Help with the MOV instruction 1

[vonnegut]

Can somebody make me understand the statement:

MOV [C23H], EDX

Here DS = E50H, ES = 1210H, SI = 50H, BX = F3H, and CX = 9800H.
I have to determine the address accessed by the above instruction assuming real-mode operation.

I need some conceptual help here,what is real-mode instruction and how do I find the address?

 

[asmnovice]

Vonnegut.
What you have is an indirect addressing situation. control does not go to C23H It goes to the address that is held in the location C23h and controll is sent to the address saved in C23H, Not address C23H. The notation [C23H] is an indirect Addressing Notation.

 

[vonnegut]

Thanks a lot for your reply. But I was confused as to what EDX was. How do I find out the value of EDX?

 

[qbasicking]

dosseg
.model small
.stack 100h

.data

.code
main proc
mov ax,@data
mov ds,ax

mov ah,9
mov dx, edx
int 21h

mov ax,4C00h
int 21h
main endp
end main

This will print the value of edx on the screen for you

 

[vonnegut]

I really appreciate your reply but as a newbie to assembly I would very much like it if you run me down your code.

thanks a lot

 

[Zeppster]

What you really need to do is get a good book on assembly that contains the DOS interrupts. Once you have the book, breaking down that code is a piece of cake.

 

[vonnegut]

Do you have any suggestions as to which book I should follow to decipher that piece of code ?

 

[lionelhill]

oh oh oh,

(1) At least in tasm, the instruction "mov [C23h], edx" moves the contents of the edx register into the 4 bytes that start at ds + 0C23h. Get a good tasm/masm textbook and turn to the back where the 8086 familly instruction set is writen out. You can down-load it also. (you ask for a recommendation: I'd just try the local library and see what they've got.)

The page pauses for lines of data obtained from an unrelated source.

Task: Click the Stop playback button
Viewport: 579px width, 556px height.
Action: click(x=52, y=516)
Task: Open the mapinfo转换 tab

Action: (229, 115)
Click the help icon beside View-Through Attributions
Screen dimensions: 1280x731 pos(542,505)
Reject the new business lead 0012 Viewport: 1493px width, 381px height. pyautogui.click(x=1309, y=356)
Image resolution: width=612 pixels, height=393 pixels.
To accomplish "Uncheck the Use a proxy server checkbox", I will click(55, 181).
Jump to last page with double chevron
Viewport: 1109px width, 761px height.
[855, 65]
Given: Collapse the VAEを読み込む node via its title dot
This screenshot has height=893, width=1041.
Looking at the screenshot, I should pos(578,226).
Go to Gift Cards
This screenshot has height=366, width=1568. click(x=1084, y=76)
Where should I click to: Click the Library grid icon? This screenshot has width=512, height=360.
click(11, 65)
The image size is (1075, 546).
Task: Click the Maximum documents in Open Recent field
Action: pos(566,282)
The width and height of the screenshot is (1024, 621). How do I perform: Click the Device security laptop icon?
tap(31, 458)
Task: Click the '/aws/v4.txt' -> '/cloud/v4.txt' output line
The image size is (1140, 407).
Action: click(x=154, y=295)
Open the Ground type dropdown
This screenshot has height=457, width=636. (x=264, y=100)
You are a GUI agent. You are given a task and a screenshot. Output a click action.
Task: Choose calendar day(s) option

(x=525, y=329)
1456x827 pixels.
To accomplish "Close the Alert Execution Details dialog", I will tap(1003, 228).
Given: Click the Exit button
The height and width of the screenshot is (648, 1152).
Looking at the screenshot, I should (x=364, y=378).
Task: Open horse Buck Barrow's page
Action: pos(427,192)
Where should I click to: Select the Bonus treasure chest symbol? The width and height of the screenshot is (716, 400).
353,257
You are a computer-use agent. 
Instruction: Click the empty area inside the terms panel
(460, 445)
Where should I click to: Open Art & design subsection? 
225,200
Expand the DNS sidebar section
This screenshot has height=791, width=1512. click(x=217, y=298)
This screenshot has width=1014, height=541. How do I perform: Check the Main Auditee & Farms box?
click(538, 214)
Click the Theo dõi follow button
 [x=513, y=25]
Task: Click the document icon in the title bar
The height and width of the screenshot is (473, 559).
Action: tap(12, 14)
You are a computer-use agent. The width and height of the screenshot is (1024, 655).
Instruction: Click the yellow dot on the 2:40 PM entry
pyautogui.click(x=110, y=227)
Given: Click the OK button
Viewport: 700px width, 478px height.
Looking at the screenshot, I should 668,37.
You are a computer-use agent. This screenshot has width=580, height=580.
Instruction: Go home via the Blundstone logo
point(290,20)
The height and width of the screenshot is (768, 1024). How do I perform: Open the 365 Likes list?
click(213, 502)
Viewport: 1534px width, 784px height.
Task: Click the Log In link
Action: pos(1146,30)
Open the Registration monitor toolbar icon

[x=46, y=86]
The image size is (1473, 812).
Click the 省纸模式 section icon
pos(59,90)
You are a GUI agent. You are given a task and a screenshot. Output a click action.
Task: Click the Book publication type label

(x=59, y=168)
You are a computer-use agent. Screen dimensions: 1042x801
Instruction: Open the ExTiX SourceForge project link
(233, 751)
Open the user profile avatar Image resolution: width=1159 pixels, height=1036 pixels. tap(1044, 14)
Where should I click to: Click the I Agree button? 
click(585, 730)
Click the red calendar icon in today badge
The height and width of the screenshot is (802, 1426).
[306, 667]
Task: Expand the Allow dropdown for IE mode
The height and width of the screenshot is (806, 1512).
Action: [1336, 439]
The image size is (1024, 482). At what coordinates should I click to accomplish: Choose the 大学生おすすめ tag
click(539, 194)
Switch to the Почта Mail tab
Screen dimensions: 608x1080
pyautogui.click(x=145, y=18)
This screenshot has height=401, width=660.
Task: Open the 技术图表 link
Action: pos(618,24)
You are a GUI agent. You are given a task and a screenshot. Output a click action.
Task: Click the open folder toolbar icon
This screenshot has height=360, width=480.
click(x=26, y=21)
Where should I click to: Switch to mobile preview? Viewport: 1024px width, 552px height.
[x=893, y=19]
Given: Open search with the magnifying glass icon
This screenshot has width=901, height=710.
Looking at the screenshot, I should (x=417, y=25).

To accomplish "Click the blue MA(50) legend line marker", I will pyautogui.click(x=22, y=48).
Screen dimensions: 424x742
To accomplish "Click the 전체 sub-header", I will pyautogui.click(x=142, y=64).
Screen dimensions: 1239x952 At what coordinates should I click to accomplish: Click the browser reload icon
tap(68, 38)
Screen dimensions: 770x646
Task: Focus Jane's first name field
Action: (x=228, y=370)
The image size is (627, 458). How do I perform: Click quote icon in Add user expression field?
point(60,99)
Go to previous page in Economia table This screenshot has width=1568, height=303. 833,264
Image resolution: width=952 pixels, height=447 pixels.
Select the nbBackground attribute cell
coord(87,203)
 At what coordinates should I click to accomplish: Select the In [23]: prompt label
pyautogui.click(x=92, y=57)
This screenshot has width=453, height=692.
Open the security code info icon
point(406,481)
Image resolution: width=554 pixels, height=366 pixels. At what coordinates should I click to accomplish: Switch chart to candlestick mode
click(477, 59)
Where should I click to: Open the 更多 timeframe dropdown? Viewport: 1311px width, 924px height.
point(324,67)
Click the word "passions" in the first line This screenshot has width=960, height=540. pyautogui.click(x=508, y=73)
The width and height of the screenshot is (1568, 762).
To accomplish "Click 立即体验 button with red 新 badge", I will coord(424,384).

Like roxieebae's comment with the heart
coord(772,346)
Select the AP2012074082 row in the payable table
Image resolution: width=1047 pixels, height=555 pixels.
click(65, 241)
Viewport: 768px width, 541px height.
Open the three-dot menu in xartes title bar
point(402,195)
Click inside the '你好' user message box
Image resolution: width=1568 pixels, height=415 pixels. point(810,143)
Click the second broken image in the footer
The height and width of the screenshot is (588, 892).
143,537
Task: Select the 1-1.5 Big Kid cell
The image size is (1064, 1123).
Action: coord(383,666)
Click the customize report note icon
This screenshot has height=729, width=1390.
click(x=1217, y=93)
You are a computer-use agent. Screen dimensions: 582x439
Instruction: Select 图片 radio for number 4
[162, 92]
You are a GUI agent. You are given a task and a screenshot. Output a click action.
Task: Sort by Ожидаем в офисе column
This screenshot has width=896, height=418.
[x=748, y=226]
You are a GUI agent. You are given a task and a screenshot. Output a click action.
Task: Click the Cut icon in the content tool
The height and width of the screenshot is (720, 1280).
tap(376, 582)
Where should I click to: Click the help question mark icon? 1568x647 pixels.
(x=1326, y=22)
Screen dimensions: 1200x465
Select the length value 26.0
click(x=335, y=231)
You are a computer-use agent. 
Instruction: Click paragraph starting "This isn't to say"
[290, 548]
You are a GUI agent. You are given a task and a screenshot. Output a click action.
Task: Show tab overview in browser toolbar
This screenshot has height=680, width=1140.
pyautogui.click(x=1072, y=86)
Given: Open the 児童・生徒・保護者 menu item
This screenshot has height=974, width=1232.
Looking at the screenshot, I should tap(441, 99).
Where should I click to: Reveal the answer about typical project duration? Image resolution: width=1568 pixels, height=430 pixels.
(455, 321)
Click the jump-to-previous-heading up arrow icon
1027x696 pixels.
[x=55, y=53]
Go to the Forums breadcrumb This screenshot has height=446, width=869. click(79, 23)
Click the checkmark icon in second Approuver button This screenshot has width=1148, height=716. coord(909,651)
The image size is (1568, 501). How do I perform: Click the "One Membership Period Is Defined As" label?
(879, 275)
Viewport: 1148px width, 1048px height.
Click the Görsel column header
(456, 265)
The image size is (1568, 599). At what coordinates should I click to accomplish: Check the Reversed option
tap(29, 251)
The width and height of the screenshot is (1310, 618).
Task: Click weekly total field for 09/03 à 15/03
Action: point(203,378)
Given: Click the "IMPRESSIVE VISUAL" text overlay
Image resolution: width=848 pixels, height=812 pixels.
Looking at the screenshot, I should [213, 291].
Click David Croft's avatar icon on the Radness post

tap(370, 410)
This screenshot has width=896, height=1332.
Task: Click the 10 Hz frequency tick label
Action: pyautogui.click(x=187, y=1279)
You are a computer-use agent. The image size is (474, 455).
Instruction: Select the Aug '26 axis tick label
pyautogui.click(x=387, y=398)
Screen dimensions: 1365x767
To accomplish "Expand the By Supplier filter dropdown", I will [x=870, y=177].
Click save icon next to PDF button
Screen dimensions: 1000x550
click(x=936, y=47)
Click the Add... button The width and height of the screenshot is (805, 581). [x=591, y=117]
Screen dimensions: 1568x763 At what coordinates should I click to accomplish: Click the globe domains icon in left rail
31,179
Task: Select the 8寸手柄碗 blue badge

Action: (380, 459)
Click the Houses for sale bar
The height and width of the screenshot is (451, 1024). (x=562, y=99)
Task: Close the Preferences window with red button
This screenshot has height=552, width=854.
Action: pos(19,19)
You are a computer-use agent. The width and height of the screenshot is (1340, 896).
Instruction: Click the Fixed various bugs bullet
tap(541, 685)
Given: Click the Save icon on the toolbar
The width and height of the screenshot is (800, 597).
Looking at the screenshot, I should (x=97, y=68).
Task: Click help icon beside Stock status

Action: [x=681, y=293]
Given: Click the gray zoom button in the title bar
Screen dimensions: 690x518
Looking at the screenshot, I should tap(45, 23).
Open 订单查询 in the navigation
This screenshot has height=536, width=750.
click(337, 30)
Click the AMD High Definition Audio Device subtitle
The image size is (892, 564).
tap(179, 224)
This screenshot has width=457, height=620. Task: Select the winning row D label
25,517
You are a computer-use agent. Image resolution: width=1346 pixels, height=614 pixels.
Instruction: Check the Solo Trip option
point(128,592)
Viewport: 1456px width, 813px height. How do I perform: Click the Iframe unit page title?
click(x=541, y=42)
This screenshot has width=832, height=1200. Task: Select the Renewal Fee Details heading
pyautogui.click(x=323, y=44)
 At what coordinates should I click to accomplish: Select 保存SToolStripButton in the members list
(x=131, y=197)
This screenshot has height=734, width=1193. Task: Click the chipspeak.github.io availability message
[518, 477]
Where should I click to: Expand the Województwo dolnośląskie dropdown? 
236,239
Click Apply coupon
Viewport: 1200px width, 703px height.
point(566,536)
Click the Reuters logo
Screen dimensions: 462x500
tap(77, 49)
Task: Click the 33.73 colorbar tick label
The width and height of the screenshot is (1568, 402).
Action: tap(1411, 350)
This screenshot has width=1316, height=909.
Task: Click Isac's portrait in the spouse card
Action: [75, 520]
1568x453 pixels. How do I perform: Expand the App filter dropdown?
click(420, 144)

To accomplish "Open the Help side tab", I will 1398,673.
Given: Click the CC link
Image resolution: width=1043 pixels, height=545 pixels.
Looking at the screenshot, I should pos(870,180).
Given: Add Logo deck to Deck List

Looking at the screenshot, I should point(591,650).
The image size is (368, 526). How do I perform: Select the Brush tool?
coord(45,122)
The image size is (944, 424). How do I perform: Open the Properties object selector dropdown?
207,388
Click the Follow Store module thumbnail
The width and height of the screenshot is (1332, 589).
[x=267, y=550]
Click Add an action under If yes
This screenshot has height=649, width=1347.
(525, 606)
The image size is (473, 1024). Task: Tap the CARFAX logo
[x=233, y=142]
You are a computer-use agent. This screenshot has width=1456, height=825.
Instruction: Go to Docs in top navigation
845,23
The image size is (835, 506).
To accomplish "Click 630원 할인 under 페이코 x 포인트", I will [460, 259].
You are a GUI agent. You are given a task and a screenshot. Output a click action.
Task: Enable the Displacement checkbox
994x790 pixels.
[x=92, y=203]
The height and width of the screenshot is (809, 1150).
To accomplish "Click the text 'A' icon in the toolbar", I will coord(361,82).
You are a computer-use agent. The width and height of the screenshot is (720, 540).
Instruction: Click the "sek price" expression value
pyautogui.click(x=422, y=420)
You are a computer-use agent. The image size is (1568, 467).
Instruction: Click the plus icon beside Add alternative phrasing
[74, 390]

(2) You cannot do instructions like mov dx, edx. It makes no sense at all. dx is the 16-bit bottom half of edx, which is the full 32-bit register (and to avoid confusion, yes, you can refer to edx in real mode, 16-bit code).

(3) DOS interrupts output the ascii code, not the number, so if you get DOS to output "0" it won't output the character "0". "32" will be output as a space, etc. etc.